Financial Research Team

May 6, 2026Reviewed by Gerald Financial Review Board
Mobile Home Interest Rates Today: What Buyers Need to Know in 2026

Key Takeaways

  • Mobile home interest rates today range from roughly 5.00% (USDA Direct) to over 10% for chattel loans on homes not permanently attached to land.
  • Whether your home is titled as real property or personal property (chattel) is the single biggest factor in what rate you'll qualify for.
  • FHA, VA, and conventional loans typically offer lower rates than chattel loans — but require the home to be permanently affixed to land you own.
  • Credit score, down payment size, loan term, and lender type all meaningfully affect your final interest rate.
  • Shopping at least three lenders before committing can save thousands of dollars over the life of a manufactured home loan.

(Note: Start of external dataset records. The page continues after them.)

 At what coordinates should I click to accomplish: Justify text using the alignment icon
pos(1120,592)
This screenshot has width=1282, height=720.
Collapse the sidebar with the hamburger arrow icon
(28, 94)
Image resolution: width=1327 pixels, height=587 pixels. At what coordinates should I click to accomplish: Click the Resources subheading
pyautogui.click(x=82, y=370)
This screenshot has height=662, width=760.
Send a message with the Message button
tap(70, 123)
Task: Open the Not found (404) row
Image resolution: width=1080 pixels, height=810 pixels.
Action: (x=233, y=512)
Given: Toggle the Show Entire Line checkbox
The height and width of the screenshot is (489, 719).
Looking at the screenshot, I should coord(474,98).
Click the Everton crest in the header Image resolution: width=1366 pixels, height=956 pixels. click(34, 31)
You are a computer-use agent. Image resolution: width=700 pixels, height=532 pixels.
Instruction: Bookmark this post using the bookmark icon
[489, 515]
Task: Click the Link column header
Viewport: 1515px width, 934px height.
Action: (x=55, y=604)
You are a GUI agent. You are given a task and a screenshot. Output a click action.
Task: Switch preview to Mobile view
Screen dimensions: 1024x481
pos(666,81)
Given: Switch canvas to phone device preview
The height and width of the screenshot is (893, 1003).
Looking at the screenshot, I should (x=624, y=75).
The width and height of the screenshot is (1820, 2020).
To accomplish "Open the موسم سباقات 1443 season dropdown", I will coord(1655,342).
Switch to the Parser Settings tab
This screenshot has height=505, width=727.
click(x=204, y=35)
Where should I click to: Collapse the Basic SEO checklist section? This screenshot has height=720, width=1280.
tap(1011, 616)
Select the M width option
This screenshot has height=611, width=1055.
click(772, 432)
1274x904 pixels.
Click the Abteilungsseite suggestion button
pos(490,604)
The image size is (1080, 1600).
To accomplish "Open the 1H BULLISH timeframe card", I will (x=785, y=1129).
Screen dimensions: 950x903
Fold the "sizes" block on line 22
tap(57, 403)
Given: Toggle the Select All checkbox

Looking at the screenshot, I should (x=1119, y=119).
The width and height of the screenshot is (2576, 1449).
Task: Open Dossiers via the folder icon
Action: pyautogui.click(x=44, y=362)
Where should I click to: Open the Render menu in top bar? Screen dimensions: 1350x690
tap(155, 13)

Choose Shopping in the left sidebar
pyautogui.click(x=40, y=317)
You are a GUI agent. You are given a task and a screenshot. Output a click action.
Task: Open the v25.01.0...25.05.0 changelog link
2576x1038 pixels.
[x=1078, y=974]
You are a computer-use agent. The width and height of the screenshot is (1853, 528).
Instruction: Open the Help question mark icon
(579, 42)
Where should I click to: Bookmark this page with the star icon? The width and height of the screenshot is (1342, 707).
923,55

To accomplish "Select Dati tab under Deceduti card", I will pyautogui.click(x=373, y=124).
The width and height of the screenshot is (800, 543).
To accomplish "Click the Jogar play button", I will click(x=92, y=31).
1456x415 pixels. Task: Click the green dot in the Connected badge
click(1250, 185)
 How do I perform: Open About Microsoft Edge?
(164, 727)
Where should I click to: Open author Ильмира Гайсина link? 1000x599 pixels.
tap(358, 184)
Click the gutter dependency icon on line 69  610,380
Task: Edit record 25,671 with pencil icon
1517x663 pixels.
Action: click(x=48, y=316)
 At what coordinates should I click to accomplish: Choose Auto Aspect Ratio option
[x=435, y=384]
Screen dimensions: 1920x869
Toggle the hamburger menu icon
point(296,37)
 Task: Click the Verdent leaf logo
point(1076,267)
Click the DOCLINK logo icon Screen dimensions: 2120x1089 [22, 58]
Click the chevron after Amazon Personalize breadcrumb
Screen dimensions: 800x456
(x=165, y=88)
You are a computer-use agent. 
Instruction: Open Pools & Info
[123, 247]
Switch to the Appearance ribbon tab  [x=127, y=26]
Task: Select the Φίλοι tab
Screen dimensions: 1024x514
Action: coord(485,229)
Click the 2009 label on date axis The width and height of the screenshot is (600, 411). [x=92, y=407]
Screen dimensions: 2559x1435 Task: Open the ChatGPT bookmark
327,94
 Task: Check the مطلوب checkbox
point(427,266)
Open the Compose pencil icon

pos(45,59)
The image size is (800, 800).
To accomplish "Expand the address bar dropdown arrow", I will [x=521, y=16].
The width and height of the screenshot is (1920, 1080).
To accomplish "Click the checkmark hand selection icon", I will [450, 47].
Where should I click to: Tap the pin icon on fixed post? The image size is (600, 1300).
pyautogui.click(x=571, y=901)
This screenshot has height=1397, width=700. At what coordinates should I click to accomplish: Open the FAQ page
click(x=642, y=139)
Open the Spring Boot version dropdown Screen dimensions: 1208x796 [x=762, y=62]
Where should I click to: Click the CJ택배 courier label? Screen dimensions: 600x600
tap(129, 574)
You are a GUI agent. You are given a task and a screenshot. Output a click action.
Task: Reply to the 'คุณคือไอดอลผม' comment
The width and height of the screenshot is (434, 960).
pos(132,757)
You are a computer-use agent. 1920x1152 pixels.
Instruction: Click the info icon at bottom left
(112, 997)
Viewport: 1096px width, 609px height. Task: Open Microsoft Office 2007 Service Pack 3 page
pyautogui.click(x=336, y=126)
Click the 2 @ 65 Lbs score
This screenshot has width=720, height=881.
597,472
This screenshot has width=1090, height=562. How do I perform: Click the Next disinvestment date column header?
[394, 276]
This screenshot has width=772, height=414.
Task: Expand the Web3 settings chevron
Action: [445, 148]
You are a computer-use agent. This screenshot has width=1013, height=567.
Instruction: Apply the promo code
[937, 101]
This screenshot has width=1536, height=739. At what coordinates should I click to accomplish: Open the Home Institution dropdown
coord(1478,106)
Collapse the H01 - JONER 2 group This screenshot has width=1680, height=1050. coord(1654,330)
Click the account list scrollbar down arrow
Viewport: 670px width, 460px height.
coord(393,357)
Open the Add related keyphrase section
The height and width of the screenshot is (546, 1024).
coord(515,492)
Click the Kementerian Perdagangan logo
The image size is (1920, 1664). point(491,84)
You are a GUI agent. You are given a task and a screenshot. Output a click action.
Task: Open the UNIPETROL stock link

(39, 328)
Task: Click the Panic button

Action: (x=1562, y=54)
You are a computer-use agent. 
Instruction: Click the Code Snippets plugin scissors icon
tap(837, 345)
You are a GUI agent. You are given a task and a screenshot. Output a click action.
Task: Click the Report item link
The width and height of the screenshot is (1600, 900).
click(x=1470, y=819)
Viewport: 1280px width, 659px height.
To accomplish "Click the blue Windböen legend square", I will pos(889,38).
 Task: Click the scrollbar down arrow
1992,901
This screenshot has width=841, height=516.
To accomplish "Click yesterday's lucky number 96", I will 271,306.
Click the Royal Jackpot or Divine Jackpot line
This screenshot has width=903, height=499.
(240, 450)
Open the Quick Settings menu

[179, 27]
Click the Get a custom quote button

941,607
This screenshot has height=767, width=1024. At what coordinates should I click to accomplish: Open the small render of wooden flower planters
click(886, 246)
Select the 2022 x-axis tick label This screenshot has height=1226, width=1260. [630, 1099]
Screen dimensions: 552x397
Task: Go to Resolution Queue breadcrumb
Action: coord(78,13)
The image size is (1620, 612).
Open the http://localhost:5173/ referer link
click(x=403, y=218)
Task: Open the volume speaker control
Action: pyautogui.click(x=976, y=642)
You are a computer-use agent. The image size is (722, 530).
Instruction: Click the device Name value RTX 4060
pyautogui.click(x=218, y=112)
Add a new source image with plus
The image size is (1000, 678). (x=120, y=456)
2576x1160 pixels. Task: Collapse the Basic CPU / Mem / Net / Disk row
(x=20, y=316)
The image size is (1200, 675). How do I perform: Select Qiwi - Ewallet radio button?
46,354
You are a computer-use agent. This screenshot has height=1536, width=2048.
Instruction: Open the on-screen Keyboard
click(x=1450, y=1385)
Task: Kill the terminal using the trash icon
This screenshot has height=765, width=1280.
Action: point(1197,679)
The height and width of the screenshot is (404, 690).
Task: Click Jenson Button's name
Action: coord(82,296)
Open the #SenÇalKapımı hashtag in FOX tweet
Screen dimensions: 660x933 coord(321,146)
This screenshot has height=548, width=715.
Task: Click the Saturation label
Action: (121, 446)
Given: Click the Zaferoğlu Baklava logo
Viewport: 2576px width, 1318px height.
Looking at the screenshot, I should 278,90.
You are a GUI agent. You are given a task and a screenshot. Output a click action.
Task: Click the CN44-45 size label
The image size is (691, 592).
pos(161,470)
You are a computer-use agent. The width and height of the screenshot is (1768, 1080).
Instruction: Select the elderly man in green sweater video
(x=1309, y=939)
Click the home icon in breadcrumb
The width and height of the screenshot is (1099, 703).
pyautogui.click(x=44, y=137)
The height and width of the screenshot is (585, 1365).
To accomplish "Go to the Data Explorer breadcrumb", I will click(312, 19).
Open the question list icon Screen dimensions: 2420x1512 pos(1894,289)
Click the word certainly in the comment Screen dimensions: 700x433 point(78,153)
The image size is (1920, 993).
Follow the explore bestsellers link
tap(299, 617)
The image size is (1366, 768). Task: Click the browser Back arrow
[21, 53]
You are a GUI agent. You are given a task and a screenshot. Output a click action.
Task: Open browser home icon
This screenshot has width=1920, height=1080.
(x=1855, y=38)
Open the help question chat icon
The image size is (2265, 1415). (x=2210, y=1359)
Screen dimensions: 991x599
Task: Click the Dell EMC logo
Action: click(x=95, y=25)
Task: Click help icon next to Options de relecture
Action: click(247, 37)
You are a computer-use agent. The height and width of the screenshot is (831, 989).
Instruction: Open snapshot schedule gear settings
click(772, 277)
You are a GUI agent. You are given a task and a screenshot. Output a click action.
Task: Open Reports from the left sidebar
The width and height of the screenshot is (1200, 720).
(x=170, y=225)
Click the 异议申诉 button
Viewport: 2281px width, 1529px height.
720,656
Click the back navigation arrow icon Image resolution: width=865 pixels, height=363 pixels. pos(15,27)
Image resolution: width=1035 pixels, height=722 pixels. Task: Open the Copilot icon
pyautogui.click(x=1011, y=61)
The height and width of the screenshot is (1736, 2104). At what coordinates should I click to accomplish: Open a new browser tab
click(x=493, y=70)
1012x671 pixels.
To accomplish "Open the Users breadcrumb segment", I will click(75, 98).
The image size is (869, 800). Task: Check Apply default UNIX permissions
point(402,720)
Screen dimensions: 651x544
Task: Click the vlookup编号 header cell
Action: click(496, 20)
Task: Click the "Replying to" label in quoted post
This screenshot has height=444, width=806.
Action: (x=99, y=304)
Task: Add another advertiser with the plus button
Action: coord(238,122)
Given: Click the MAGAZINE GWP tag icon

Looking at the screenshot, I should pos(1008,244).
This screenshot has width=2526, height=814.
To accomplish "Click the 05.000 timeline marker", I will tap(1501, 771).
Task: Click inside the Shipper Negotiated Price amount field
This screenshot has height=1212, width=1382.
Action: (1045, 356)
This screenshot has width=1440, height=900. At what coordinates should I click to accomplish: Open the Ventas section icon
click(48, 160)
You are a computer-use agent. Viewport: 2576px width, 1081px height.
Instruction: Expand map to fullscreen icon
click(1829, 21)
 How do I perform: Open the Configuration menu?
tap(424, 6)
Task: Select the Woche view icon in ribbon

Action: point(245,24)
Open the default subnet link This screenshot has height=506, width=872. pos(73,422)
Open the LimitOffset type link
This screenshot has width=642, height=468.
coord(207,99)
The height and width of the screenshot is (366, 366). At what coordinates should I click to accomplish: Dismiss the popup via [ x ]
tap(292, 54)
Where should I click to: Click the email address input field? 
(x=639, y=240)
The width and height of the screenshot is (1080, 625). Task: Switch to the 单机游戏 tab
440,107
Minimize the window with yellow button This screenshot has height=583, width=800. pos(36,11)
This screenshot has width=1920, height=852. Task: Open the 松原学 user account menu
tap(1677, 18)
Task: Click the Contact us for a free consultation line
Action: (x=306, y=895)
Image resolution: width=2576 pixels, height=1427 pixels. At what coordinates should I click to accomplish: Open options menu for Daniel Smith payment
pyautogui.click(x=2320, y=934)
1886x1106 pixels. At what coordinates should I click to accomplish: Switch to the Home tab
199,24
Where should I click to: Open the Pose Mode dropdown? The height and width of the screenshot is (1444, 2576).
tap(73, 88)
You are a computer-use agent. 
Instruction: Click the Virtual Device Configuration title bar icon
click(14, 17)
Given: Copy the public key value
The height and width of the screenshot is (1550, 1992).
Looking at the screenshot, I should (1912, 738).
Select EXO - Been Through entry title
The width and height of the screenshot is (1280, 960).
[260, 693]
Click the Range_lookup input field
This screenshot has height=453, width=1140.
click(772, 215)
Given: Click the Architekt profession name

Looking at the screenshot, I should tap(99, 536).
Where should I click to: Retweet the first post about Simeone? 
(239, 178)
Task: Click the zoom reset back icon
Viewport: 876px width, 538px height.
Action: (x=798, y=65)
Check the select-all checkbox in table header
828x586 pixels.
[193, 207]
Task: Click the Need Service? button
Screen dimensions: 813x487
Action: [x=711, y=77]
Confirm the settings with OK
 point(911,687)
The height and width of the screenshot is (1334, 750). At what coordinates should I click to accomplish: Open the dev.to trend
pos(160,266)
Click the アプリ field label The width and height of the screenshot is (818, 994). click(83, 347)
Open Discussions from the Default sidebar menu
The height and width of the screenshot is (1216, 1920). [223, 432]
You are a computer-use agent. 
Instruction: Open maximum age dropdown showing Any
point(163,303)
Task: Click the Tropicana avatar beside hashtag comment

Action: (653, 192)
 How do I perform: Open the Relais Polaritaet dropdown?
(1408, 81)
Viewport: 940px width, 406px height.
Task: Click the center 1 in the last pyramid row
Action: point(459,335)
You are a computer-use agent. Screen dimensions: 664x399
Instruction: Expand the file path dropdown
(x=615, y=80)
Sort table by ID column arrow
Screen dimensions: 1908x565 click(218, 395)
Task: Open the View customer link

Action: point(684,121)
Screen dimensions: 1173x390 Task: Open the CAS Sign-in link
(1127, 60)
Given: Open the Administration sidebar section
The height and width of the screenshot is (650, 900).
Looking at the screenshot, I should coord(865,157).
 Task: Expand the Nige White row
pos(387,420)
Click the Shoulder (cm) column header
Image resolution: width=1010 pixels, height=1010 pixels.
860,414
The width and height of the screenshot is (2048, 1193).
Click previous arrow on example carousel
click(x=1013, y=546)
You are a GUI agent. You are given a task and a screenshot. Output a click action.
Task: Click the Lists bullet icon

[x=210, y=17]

Why Manufactured Home Loan Rates Differ from Traditional Mortgages

If you've been comparing interest rates on manufactured homes today with standard mortgage rates, you've probably noticed a gap — sometimes a big one. That gap isn't arbitrary; it comes down to how lenders classify the property, how they assess risk, and which loan programs apply to your situation. Understanding these distinctions helps you find a rate that truly works.

The term "mobile home" is often used interchangeably with "manufactured home," but lenders treat them differently based on when they were built and how they're installed. Homes built after June 15, 1976, must meet HUD standards and are technically called manufactured homes. The home's title — whether it's real property or personal property — determines available loan types, which directly impacts your interest rate.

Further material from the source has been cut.